Dataset entries:
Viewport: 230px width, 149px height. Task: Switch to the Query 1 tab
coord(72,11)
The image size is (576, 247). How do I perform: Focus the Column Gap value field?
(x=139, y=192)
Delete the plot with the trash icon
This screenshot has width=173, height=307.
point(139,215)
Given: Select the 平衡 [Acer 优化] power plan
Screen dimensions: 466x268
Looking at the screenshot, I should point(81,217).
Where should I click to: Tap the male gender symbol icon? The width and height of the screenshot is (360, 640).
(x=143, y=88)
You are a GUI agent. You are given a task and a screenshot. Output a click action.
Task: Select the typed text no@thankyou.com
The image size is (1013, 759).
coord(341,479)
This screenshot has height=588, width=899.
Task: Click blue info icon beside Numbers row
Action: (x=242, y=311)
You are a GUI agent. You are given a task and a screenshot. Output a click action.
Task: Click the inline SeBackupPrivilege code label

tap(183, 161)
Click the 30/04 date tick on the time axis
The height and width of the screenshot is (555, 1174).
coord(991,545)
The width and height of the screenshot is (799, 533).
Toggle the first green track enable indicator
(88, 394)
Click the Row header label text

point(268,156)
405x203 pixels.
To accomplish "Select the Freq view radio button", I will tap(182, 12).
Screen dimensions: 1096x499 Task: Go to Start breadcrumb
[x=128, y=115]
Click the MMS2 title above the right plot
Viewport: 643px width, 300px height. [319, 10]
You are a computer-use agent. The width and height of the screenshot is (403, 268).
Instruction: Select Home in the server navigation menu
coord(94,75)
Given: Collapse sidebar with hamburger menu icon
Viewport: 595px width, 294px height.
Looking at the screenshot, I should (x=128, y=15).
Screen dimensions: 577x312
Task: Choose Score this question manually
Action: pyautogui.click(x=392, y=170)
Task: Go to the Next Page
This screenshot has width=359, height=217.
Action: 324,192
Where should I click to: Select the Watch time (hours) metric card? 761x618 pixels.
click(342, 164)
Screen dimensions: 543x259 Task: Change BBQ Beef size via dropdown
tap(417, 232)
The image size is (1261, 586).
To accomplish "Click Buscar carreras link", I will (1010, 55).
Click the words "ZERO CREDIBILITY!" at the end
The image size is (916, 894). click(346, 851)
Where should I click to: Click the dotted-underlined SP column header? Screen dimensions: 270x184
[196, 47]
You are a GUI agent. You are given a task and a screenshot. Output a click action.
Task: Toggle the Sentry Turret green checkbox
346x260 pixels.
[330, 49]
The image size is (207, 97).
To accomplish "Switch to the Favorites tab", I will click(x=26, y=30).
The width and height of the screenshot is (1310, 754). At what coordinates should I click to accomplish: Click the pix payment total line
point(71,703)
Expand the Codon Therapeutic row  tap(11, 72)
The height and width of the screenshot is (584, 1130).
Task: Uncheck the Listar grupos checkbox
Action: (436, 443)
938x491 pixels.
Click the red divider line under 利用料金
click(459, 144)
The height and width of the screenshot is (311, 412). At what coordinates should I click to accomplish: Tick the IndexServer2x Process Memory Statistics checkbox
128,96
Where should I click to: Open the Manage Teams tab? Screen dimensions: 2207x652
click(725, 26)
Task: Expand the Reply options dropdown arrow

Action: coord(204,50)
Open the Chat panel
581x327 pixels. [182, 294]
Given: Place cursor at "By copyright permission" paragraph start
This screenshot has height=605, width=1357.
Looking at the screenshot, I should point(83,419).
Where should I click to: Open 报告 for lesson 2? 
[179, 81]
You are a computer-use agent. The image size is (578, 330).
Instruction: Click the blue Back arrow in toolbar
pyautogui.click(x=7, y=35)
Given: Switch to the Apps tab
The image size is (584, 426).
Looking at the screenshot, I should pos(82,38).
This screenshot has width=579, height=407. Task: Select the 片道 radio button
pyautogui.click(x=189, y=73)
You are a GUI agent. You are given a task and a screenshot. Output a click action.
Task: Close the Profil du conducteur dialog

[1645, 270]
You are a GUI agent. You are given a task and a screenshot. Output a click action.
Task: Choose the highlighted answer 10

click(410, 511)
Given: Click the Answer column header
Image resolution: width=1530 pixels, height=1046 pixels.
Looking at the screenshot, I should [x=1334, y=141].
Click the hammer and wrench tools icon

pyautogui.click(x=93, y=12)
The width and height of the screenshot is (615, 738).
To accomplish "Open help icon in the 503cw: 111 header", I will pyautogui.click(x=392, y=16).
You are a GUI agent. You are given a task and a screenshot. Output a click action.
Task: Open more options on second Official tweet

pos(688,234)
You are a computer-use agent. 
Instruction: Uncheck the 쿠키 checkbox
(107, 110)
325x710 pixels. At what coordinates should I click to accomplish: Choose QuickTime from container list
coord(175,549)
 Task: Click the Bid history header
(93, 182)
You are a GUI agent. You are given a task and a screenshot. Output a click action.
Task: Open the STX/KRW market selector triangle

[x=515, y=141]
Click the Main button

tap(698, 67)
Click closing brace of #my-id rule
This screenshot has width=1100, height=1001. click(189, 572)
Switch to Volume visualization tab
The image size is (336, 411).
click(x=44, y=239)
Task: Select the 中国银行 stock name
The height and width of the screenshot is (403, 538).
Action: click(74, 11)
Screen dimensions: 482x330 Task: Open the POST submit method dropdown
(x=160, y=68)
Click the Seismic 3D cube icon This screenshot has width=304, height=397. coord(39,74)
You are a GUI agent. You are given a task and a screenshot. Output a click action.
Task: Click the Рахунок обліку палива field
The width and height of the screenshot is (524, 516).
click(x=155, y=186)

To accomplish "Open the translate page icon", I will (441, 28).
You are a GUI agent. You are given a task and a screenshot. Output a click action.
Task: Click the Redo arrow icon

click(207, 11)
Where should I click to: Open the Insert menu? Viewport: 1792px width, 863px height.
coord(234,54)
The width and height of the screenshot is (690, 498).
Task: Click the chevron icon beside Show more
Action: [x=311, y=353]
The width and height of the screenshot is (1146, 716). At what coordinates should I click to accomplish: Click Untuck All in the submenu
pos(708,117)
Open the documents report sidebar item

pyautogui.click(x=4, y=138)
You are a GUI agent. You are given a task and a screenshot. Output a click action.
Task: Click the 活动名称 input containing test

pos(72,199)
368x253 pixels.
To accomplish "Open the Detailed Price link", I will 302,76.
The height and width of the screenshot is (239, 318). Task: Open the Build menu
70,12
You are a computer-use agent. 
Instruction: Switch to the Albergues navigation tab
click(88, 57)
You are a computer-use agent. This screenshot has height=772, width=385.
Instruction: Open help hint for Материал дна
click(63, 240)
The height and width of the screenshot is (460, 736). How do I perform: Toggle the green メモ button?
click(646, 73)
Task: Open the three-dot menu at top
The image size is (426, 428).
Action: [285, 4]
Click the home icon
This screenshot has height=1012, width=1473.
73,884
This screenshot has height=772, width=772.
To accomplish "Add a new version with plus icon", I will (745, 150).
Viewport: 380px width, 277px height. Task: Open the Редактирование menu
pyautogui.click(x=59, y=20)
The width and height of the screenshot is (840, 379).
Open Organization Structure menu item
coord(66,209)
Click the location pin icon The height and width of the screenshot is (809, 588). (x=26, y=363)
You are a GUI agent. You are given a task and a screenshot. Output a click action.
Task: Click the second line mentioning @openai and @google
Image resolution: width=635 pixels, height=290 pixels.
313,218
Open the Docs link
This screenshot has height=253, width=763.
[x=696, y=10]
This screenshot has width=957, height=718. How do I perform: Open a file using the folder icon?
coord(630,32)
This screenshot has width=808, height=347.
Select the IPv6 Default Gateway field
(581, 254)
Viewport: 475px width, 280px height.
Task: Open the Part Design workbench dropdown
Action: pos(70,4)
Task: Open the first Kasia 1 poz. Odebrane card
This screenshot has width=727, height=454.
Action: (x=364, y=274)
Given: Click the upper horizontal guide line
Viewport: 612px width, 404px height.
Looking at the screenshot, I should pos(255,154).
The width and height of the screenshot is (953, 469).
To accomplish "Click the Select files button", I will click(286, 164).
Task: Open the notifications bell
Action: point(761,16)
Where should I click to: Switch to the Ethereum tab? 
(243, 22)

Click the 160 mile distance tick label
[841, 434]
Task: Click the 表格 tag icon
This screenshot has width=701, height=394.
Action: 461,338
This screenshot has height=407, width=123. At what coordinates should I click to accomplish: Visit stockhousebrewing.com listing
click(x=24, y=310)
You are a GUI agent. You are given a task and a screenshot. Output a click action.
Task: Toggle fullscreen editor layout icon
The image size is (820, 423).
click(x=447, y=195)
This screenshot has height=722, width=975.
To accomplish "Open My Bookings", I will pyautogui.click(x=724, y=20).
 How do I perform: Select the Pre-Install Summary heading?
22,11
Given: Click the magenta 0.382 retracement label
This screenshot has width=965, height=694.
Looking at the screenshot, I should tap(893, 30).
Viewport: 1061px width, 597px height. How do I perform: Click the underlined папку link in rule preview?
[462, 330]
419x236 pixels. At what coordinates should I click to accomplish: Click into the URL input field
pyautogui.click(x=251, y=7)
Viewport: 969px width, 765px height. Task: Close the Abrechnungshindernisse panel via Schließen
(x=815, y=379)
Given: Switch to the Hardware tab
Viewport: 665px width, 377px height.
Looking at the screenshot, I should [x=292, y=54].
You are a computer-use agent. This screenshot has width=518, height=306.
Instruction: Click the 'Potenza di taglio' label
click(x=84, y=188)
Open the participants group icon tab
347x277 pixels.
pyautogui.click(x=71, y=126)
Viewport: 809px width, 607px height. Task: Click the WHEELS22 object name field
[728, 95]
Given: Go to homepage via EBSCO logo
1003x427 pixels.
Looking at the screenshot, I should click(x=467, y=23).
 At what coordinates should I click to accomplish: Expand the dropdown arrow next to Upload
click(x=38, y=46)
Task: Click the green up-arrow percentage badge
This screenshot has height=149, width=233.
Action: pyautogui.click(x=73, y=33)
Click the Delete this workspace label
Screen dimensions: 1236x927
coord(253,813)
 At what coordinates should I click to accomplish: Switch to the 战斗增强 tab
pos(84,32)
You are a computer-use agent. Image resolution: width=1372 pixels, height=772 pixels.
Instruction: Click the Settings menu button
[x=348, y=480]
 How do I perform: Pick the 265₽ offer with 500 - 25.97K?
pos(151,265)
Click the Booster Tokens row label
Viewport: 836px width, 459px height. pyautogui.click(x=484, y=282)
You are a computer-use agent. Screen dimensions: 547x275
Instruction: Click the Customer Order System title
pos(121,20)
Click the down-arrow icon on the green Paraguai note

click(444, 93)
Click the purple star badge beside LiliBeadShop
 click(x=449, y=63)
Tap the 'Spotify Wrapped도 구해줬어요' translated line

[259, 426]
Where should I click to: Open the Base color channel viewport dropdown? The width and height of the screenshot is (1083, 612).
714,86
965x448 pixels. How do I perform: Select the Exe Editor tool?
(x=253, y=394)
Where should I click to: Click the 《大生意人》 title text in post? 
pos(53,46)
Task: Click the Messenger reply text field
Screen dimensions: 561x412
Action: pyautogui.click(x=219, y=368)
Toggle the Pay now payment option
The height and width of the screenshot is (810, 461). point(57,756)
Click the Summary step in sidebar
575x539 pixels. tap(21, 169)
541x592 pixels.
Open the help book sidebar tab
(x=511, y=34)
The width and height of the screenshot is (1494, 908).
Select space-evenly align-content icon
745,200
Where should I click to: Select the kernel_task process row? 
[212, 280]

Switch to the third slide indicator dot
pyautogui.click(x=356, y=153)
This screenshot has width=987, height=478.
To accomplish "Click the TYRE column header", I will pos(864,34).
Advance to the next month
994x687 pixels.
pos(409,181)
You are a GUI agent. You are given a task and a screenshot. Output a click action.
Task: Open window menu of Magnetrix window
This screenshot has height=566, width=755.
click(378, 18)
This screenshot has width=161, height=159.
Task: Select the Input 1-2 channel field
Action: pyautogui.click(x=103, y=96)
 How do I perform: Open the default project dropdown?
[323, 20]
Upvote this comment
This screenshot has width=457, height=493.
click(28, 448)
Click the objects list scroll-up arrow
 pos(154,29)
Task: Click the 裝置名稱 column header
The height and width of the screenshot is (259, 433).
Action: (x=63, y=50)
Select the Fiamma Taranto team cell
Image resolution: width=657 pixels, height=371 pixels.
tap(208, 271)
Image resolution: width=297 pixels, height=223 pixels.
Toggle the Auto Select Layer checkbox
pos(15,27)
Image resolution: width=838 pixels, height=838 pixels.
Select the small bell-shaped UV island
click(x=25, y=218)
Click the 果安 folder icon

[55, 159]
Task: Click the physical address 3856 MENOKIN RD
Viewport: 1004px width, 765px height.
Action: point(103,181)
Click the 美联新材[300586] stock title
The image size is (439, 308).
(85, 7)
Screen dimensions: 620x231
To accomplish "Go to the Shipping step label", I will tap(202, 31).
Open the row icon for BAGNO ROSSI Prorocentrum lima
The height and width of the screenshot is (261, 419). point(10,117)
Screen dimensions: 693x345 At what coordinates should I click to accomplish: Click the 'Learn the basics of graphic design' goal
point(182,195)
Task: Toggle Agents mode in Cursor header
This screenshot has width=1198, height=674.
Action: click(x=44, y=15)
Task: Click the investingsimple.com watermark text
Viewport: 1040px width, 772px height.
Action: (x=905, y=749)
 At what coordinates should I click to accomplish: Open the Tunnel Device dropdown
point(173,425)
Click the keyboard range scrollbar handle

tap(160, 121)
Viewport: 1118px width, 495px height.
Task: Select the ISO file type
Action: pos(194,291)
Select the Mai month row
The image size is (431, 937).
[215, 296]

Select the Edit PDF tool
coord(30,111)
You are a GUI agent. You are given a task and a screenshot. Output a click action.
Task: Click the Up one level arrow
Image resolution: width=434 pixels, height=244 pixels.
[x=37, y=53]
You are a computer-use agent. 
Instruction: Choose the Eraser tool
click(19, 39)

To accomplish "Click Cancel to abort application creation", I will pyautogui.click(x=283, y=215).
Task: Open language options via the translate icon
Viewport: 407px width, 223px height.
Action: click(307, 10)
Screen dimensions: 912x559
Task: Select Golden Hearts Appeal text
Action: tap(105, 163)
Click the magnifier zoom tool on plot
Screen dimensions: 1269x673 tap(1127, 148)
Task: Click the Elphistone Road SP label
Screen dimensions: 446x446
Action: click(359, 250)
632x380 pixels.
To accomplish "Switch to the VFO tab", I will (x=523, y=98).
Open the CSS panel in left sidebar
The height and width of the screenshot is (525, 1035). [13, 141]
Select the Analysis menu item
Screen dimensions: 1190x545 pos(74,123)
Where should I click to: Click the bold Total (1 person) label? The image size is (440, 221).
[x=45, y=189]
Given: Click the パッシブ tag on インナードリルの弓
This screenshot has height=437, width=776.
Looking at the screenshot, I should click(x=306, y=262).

» **REQUIRED ACTION**
What is needed is an exact repetition of the lines from the first line of the records through the line containing "You are a computer-use agent. The width", both ends included, and nothing more.

» **FINAL ANSWER**
Viewport: 230px width, 149px height. Task: Switch to the Query 1 tab
coord(72,11)
The image size is (576, 247). How do I perform: Focus the Column Gap value field?
(x=139, y=192)
Delete the plot with the trash icon
This screenshot has width=173, height=307.
point(139,215)
Given: Select the 平衡 [Acer 优化] power plan
Screen dimensions: 466x268
Looking at the screenshot, I should point(81,217).
Where should I click to: Tap the male gender symbol icon? The width and height of the screenshot is (360, 640).
(x=143, y=88)
You are a GUI agent. You are given a task and a screenshot. Output a click action.
Task: Select the typed text no@thankyou.com
The image size is (1013, 759).
coord(341,479)
This screenshot has height=588, width=899.
Task: Click blue info icon beside Numbers row
Action: (x=242, y=311)
You are a GUI agent. You are given a task and a screenshot. Output a click action.
Task: Click the inline SeBackupPrivilege code label

tap(183, 161)
Click the 30/04 date tick on the time axis
The height and width of the screenshot is (555, 1174).
coord(991,545)
The width and height of the screenshot is (799, 533).
Toggle the first green track enable indicator
(88, 394)
Click the Row header label text

point(268,156)
405x203 pixels.
To accomplish "Select the Freq view radio button", I will tap(182, 12).
Screen dimensions: 1096x499 Task: Go to Start breadcrumb
[x=128, y=115]
Click the MMS2 title above the right plot
Viewport: 643px width, 300px height. [319, 10]
You are a computer-use agent. The width and height of the screenshot is (403, 268).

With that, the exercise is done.